Which lines in the rows below contain the string "return"? Copy each of them.

■ DATA SHOWN:
== Segment start ==

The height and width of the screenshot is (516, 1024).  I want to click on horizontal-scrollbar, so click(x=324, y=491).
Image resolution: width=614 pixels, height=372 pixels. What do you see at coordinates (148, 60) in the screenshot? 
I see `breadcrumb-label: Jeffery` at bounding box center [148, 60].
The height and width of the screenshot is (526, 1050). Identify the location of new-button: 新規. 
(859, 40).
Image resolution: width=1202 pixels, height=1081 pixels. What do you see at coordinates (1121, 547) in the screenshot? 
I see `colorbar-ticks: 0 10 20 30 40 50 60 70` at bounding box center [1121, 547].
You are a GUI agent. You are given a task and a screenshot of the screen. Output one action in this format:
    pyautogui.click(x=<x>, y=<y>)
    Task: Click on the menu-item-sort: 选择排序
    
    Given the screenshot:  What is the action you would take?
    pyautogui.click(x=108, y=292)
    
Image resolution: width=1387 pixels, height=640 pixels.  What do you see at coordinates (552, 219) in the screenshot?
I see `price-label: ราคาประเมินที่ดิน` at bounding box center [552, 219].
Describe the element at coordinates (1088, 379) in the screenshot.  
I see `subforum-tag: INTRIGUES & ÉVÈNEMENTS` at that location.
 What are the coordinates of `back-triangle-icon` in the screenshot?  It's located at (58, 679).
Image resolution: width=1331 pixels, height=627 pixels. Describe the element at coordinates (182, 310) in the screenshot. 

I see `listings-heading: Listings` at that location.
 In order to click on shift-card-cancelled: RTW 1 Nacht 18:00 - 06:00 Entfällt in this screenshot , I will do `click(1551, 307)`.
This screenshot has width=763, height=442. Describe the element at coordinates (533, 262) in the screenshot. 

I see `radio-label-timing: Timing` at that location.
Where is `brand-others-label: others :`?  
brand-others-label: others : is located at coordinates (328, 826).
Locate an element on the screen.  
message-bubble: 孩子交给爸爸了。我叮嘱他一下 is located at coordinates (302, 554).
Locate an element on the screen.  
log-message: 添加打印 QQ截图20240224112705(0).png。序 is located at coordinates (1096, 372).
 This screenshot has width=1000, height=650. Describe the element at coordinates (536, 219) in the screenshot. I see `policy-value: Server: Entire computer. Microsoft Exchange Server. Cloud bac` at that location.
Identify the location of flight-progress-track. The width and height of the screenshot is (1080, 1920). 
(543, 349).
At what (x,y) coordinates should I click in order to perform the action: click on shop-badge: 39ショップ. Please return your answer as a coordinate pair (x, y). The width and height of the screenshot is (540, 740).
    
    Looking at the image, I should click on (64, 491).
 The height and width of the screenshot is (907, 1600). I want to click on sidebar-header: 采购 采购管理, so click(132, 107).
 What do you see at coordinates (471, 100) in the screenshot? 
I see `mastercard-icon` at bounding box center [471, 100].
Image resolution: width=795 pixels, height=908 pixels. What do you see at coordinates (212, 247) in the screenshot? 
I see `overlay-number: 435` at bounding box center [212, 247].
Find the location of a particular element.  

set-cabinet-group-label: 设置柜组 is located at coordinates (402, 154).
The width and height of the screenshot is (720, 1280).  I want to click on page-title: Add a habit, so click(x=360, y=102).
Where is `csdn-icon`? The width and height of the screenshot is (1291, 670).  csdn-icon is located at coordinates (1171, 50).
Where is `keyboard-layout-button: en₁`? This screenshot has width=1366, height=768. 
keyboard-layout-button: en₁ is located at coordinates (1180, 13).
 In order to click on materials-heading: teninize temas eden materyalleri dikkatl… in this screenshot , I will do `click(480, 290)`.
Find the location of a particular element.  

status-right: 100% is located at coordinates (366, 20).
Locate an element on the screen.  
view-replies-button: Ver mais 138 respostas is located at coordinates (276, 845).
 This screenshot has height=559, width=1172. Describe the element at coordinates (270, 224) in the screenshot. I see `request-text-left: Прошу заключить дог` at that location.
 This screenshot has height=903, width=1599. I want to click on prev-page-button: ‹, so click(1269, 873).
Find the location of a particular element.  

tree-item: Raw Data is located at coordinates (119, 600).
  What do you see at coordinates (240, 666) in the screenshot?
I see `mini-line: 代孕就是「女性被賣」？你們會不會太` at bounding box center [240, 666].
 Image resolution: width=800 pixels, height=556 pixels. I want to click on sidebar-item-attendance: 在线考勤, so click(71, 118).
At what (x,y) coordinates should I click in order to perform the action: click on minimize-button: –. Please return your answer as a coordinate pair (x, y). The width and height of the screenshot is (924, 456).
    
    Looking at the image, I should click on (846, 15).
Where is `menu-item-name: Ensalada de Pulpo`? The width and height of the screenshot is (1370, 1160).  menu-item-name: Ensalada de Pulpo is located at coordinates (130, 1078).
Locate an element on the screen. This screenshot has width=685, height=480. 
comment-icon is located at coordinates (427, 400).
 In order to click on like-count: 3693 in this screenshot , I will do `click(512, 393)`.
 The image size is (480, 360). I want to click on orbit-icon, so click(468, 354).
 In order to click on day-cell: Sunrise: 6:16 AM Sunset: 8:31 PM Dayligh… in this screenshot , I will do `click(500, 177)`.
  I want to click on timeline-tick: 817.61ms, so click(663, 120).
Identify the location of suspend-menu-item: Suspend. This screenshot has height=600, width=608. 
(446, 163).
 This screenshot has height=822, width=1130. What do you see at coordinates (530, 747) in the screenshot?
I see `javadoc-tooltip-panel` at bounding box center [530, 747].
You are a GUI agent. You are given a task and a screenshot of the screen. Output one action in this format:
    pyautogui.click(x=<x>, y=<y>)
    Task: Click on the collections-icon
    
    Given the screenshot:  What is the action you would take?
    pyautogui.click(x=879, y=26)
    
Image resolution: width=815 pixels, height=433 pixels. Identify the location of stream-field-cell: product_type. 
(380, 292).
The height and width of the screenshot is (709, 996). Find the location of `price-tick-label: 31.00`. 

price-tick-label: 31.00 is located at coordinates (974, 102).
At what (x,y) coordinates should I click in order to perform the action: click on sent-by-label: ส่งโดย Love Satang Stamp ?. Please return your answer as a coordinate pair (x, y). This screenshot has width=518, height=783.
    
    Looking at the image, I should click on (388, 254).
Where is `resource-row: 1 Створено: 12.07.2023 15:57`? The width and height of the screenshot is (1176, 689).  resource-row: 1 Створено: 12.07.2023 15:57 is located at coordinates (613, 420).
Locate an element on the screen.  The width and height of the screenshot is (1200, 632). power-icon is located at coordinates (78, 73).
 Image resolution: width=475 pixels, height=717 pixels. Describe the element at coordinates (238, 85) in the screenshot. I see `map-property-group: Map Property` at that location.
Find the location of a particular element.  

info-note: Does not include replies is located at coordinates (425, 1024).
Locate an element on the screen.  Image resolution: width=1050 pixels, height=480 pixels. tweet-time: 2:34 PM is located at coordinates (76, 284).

== Segment end ==

■ YOUR SOLUTION:
At what (x,y) coordinates should I click in order to perform the action: click on shop-badge: 39ショップ. Please return your answer as a coordinate pair (x, y). The width and height of the screenshot is (540, 740).
At what (x,y) coordinates should I click in order to perform the action: click on minimize-button: –. Please return your answer as a coordinate pair (x, y). The width and height of the screenshot is (924, 456).
At what (x,y) coordinates should I click in order to perform the action: click on sent-by-label: ส่งโดย Love Satang Stamp ?. Please return your answer as a coordinate pair (x, y). This screenshot has width=518, height=783.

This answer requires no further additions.